Querida familia lasallista:
Con alegría y gratitud nos unimos como Familia Lasallista para celebrar a san Juan Bautista de La Salle, nuestro Fundador, maestro de espiritualidad, educador de corazón y testigo fiel del amor de Dios manifestado en el servicio educativo a los niños y jóvenes, especialmente a los más pobres.
Esta celebración nos invita a volver la mirada a los orígenes de nuestra misión. San Juan Bautista de La Salle, conmovido por el abandono humano y espiritual de los hijos de los artesanos y de los pobres, supo reconocer en esa realidad una llamada de Dios. Su respuesta no fue individual ni pasajera; fue una entrega de
vida, realizada junto a otros, para hacer de la educación un camino de salvación, dignidad, fraternidad y esperanza.
Hoy, en cada una de nuestras obras, esa intuición fundacional sigue viva. Cada aula, cada patio, cada comunidad, cada gesto de acompañamiento y cada esfuerzo por educar con calidad y calidez son expresión concreta de una misión que no nos pertenece como propiedad, sino que hemos recibido como don y responsabilidad. Como nos recuerda nuestro Fundador: «Señor, es tu obra».

En esta fiesta, quiero agradecer profundamente a todos los que, desde distintos servicios, sostienen y animan la misión educativa lasallista en Bolivia y en el Perú. A los hermanos, por su testimonio de consagración y fraternidad; a los directivos, docentes y colaboradores, por hacer de su profesión un verdadero ministerio; a las familias, por confiar en nuestras obras; y a los estudiantes, por recordarnos cada día el sentido más profundo de nuestra vocación educativa.
Celebrar a san Juan Bautista de La Salle es también renovar nuestro compromiso de caminar juntos y por asociación. En tiempos de cambios, desafíos y nuevas pobrezas, estamos llamados a ser comunidades educativas fraternas, creativas, proféticas y sensibles ante las necesidades de nuestro entorno. La fidelidad al carisma no consiste solo en conservar una historia, sino en hacerla fecunda hoy, respondiendo con audacia evangélica a las realidades que Dios pone delante de nosotros.
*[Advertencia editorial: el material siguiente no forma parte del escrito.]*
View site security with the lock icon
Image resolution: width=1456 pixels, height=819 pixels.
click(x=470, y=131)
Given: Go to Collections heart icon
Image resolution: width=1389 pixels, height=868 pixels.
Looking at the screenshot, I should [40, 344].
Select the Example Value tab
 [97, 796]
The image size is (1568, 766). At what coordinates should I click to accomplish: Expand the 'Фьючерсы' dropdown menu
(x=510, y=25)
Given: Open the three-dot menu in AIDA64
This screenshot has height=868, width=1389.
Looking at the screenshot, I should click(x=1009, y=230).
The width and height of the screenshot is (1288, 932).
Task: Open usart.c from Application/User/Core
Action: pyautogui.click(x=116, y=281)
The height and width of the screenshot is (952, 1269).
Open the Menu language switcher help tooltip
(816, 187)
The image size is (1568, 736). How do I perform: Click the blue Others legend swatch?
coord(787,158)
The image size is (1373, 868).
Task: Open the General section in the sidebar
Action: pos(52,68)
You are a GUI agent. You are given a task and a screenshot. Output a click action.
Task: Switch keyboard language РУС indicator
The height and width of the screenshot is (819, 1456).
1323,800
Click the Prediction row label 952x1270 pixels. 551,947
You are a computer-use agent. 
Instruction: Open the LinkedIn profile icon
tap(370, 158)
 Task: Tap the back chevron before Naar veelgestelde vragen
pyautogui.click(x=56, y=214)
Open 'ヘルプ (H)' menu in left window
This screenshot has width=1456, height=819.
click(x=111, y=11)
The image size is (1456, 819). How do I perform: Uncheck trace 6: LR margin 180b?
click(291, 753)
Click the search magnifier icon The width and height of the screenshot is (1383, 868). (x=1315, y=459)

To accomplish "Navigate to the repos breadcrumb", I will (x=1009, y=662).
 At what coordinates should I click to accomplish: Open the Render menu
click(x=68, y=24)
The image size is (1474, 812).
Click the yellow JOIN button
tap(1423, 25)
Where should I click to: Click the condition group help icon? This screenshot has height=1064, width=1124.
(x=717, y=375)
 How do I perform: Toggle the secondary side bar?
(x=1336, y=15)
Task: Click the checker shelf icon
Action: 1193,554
Que esta memoria fortalezca en todos nosotros el espíritu de fe y el celo ardiente que animaron al Fundador y a los primeros hermanos. Que nuestras obras sigan siendo espacios donde se anuncie el Evangelio, se cuide la vida, se eduque con esperanza y se construya fraternidad.
Pidamos a san Juan Bautista de La Salle que interceda por nuestro Distrito, por cada comunidad educativa, por nuestras familias y, de manera especial, por los niños, adolescentes y jóvenes que el Señor nos ha confiado.
¡Viva Jesús en nuestros corazones! ¡Por siempre!